Thursday's EAT judgement did in fact quote a ruling against the UK by the European Court of Human Rights back in 1976 which made clear that, "Freedom of expression ... is applicable not only to 'information' or 'ideas' that are favourably received or regarded as inoffensive or as a matter of indifference, but also to those that offend, shock or disturb the State or any sector of the population. Such are the demands of that pluralism, tolerance and broadmindedness without which there is no 'democratic society'" (para. 49).

However, this fundamental principle has yet to trickle down into all areas of our own democratic society.

The Commission was forced last year to retract legally incorrect advice about transgender people's right to access single-sex services.

In March, a Christian street preacher was informed by a Metropolitan police officer that "if someone finds something offensive, regardless of what you think, it's a crime; there can be a crime there, OK? ... I'm just here to give you some words of advice".

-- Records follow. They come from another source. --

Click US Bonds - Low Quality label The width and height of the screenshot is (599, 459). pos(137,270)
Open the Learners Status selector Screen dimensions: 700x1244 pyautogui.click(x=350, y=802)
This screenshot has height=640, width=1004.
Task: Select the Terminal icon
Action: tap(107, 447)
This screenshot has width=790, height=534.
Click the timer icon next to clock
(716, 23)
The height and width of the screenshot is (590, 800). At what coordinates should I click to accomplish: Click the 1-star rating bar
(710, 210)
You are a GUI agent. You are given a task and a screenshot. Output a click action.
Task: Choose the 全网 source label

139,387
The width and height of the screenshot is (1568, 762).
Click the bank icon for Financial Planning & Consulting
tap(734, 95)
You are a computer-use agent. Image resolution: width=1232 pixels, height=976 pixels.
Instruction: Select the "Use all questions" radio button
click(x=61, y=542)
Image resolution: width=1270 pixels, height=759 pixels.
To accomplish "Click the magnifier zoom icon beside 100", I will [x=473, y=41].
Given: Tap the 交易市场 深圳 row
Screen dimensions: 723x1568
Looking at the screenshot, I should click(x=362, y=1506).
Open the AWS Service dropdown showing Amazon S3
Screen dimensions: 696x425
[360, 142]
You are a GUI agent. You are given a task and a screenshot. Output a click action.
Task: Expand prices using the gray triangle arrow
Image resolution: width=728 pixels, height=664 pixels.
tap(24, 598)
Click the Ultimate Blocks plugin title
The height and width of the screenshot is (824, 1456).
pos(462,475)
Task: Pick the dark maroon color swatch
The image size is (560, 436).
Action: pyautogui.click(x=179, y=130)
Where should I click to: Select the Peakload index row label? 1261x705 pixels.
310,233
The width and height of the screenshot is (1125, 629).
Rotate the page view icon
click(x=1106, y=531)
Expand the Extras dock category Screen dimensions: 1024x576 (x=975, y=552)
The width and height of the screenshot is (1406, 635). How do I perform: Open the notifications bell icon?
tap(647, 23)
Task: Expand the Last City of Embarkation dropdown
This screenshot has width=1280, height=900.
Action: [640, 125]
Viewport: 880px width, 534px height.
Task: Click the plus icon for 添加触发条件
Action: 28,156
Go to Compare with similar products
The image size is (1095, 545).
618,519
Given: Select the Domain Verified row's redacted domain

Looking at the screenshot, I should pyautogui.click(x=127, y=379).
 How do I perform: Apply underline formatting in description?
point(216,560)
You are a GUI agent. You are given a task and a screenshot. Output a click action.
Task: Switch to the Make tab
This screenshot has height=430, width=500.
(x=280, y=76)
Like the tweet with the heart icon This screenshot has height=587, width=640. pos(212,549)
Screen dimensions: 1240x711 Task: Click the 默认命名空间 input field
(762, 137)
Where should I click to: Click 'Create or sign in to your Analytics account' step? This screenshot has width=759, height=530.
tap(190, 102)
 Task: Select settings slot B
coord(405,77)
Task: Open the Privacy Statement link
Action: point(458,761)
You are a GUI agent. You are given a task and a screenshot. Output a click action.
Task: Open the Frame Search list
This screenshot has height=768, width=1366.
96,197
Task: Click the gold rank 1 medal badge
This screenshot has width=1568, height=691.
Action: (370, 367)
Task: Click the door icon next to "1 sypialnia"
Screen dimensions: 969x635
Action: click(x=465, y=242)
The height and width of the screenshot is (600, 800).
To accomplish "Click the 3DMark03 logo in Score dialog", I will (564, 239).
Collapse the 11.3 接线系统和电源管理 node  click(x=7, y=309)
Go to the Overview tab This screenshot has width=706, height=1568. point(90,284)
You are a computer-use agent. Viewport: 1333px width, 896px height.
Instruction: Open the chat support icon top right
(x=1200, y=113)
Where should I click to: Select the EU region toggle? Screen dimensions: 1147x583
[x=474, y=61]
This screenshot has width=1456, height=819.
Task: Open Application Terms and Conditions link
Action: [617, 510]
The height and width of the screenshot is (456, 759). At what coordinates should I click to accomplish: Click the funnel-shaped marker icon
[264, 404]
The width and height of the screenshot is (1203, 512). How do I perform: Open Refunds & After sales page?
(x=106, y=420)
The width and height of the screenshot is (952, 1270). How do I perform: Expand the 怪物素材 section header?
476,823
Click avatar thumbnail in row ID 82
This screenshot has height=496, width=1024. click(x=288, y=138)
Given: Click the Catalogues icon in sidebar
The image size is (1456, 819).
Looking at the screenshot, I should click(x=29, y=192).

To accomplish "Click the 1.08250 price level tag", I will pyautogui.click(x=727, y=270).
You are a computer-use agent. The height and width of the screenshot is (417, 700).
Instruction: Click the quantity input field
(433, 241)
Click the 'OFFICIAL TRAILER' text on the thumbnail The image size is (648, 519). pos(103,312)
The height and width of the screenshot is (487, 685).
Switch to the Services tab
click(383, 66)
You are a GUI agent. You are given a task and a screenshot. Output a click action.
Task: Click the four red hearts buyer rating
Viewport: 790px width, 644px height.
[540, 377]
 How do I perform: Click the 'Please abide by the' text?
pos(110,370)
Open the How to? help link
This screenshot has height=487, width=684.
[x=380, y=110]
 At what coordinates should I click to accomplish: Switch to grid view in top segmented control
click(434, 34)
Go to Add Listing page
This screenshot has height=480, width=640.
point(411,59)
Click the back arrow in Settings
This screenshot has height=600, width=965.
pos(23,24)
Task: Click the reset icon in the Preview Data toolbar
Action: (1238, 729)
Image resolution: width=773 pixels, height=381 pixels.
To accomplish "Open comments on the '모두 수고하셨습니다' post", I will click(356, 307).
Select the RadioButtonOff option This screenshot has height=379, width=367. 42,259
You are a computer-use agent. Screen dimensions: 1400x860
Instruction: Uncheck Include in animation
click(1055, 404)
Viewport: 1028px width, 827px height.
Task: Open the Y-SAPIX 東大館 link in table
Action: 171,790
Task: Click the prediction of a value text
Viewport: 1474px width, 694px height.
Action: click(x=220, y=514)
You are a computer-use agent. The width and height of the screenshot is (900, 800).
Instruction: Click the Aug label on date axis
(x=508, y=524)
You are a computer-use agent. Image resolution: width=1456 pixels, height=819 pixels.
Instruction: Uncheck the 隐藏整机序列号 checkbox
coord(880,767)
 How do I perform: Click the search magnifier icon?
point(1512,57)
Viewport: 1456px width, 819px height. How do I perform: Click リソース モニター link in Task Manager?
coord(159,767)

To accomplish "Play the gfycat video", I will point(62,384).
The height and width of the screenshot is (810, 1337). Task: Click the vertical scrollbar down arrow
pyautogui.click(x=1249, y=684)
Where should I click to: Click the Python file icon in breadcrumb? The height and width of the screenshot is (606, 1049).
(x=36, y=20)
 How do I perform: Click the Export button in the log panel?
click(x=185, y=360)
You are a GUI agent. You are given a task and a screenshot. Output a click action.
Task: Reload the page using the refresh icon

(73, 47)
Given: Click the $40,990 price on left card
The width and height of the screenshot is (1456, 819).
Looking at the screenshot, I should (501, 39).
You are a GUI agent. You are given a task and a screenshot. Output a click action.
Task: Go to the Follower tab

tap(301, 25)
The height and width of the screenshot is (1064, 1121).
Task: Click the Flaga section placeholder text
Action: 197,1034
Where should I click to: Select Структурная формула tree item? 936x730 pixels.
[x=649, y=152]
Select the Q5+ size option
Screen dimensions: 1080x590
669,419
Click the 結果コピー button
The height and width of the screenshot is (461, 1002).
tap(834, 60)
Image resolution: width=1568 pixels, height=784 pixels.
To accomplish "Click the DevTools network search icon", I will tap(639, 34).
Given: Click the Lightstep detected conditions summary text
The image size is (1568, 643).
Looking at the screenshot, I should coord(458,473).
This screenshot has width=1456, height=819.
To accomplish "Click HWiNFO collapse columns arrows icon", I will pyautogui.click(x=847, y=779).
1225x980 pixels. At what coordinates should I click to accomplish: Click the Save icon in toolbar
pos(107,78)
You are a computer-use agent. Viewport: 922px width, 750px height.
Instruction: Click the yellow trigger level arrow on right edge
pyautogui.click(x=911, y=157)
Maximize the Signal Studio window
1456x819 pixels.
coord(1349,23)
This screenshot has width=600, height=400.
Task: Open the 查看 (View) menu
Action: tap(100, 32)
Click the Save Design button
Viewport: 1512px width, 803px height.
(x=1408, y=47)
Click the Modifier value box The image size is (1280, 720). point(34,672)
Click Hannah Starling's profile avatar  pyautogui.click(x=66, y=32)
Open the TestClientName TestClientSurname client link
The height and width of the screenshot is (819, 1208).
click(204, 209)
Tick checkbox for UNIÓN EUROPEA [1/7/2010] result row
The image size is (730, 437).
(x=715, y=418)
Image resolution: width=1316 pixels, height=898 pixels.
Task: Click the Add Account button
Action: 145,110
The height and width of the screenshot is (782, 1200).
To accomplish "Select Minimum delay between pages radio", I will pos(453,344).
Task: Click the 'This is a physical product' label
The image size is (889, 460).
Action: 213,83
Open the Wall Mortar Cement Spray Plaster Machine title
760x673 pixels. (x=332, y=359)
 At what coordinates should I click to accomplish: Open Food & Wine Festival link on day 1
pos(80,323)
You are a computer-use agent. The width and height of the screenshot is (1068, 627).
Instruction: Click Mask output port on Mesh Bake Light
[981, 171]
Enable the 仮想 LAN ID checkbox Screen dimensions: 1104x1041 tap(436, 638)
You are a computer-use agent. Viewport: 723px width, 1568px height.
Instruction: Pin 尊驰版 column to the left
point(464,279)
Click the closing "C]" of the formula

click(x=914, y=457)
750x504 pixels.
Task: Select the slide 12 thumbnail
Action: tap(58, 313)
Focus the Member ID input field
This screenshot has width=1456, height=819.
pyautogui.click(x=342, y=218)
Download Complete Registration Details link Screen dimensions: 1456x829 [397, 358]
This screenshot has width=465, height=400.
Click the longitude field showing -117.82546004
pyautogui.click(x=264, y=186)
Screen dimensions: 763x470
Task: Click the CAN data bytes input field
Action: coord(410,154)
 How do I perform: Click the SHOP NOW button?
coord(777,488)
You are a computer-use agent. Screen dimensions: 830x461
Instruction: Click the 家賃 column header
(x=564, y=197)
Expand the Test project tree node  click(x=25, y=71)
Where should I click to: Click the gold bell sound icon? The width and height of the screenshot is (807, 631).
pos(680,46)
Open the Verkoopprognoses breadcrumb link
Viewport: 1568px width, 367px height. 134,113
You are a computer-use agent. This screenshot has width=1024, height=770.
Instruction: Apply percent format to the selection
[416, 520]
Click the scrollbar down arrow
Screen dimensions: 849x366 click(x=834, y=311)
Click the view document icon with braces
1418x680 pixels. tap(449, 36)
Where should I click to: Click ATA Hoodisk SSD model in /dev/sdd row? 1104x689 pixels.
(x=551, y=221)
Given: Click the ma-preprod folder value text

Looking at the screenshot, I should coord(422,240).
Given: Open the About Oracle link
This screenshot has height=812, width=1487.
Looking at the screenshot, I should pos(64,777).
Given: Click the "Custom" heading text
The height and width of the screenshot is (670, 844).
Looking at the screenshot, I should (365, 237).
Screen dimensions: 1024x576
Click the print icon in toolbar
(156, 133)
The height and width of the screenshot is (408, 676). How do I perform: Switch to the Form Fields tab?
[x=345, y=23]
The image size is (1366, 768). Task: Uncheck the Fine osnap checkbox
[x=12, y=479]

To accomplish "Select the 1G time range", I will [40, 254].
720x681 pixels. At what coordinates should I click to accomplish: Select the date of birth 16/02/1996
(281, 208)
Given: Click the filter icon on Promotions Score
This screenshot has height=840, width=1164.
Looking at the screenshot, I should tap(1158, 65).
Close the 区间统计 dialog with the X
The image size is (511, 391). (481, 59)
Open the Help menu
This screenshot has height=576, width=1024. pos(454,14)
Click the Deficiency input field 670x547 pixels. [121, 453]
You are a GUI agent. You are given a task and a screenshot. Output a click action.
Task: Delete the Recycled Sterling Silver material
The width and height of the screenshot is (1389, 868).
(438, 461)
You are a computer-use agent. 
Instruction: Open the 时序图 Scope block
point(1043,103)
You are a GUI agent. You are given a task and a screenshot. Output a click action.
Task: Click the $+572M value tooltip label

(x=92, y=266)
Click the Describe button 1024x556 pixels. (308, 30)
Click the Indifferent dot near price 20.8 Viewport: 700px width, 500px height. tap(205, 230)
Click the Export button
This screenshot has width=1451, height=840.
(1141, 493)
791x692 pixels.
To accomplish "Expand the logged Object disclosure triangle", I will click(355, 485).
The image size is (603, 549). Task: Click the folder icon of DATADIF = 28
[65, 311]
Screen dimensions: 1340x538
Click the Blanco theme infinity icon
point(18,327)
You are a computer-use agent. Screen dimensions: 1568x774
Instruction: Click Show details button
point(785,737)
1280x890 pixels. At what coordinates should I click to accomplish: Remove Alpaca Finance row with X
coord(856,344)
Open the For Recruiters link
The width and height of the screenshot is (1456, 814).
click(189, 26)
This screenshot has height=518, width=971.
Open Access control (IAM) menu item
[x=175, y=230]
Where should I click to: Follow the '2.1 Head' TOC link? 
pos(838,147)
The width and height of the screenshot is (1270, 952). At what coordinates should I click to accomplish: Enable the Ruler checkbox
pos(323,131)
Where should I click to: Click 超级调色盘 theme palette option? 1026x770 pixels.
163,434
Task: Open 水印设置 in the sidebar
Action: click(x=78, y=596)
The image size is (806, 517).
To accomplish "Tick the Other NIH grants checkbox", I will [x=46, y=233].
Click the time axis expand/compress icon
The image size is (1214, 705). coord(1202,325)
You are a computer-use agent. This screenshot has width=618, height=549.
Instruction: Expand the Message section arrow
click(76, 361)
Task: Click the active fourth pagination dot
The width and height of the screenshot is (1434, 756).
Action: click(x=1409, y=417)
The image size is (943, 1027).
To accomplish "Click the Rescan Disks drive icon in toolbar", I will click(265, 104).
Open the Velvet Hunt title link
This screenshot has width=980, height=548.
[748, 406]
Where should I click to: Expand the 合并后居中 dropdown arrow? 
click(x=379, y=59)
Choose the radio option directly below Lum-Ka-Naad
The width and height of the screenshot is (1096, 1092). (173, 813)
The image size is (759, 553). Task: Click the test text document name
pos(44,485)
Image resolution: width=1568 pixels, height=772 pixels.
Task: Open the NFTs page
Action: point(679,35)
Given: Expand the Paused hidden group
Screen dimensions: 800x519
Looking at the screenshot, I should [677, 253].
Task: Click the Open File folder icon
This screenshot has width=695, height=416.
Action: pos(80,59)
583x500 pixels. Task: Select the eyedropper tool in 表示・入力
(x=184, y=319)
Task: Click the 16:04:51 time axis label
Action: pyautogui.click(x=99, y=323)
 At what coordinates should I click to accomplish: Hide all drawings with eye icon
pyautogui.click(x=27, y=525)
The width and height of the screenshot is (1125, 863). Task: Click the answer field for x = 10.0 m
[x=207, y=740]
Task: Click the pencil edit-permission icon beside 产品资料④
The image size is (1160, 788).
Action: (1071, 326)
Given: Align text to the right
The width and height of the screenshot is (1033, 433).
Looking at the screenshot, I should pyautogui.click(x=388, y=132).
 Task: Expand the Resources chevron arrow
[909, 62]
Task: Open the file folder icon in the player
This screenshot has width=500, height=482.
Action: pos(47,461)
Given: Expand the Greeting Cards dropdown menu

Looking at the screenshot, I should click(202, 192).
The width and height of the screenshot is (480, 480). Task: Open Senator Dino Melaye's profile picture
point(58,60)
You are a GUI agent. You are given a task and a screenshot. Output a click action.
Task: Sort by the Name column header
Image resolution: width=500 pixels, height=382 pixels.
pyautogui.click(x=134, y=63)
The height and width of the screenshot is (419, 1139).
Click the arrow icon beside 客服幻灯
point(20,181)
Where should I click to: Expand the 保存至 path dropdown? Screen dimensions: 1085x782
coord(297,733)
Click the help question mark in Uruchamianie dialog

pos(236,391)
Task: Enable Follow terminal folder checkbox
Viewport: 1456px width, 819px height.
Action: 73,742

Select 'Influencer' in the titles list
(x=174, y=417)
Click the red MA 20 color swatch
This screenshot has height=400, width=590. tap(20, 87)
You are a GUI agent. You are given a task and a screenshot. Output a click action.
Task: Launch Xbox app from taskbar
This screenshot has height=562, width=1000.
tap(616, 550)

Just the month before, Merseyside Police were persuaded to admit that their "chilling" billboard poster announcing that "being offensive is an offence" was actually incorrect.

Then there is last year's High Court judicial review case brought by Harry Miller, which stemmed from a complaint to the police about his gender critical tweets, and the claim that these were offensive and transphobic, and (apparently without irony) that Mr Miller was a "bigot".

The police recorded the tweets as a 'hate incident' (paras. 58-69) and Mr Miller said that he was then visited at his workplace by an officer declaring, "I need to check your thinking" (88). This officer testified that he believed he was "protecting [the complainant's] right not to be offended" (174).

Yet, as the judge noted, "It is striking that no-where in their evidence did [the complainant or police officer] specifically identify which tweets amounted to hate speech, or why. It is just asserted that they did, without further discussion" (281).

The complaint had, in the judge's view, been expressed in extreme terms; indeed, it was "at the outer margins of rationality" (280, 282).

He ruled that the police had "no need ... to visit the Claimant's workplace and then warn him about the danger of being prosecuted if he escalated" (a possibility that was "not remotely tenable"). This police action was unlawful and had effectively granted the complainant a "heckler's veto" (261, 268, 278, 283-286).

We must be wary of trespassing into the hostile territory of academia, where nowadays it appears that survival can sometimes be dependent on the self-censorship of any unfashionably dissenting views - although one student bravely refused to self-censor and was investigated by her university, only for them to finally admit that she had done nothing wrong.

It's also worth mentioning the Liberal Democrat party's recently adopted definition of transphobia, stated to be "key to supporting the Party's disciplinary processes", which designates as culpable "comments such as 'I'm too old to understand all this'". Even expressions of bafflement can now be punishable as offensive.

It seems there is a definite need for some basic human rights literacy on the part of those, including employers and the police, who have the power to affect our lives and freedoms.

We rely on the Equality and Human Rights Commission to explain and continually reinforce the distinction between the freedom to express opinions on the one hand, and discrimination, harassment or incitement to hatred on the other.

If they can also have the backing of legislation in their task, so much the better.

Some aspects of this crucial distinction have already been expressly codified in amendments made to the Public Order Act 1986, to ensure that the critical discussion of religion and same sex relationships or marriage cannot be treated as hate crime.

The case for an equivalent amendment covering discussion of transgender issues is surely becoming ever more difficult to resist.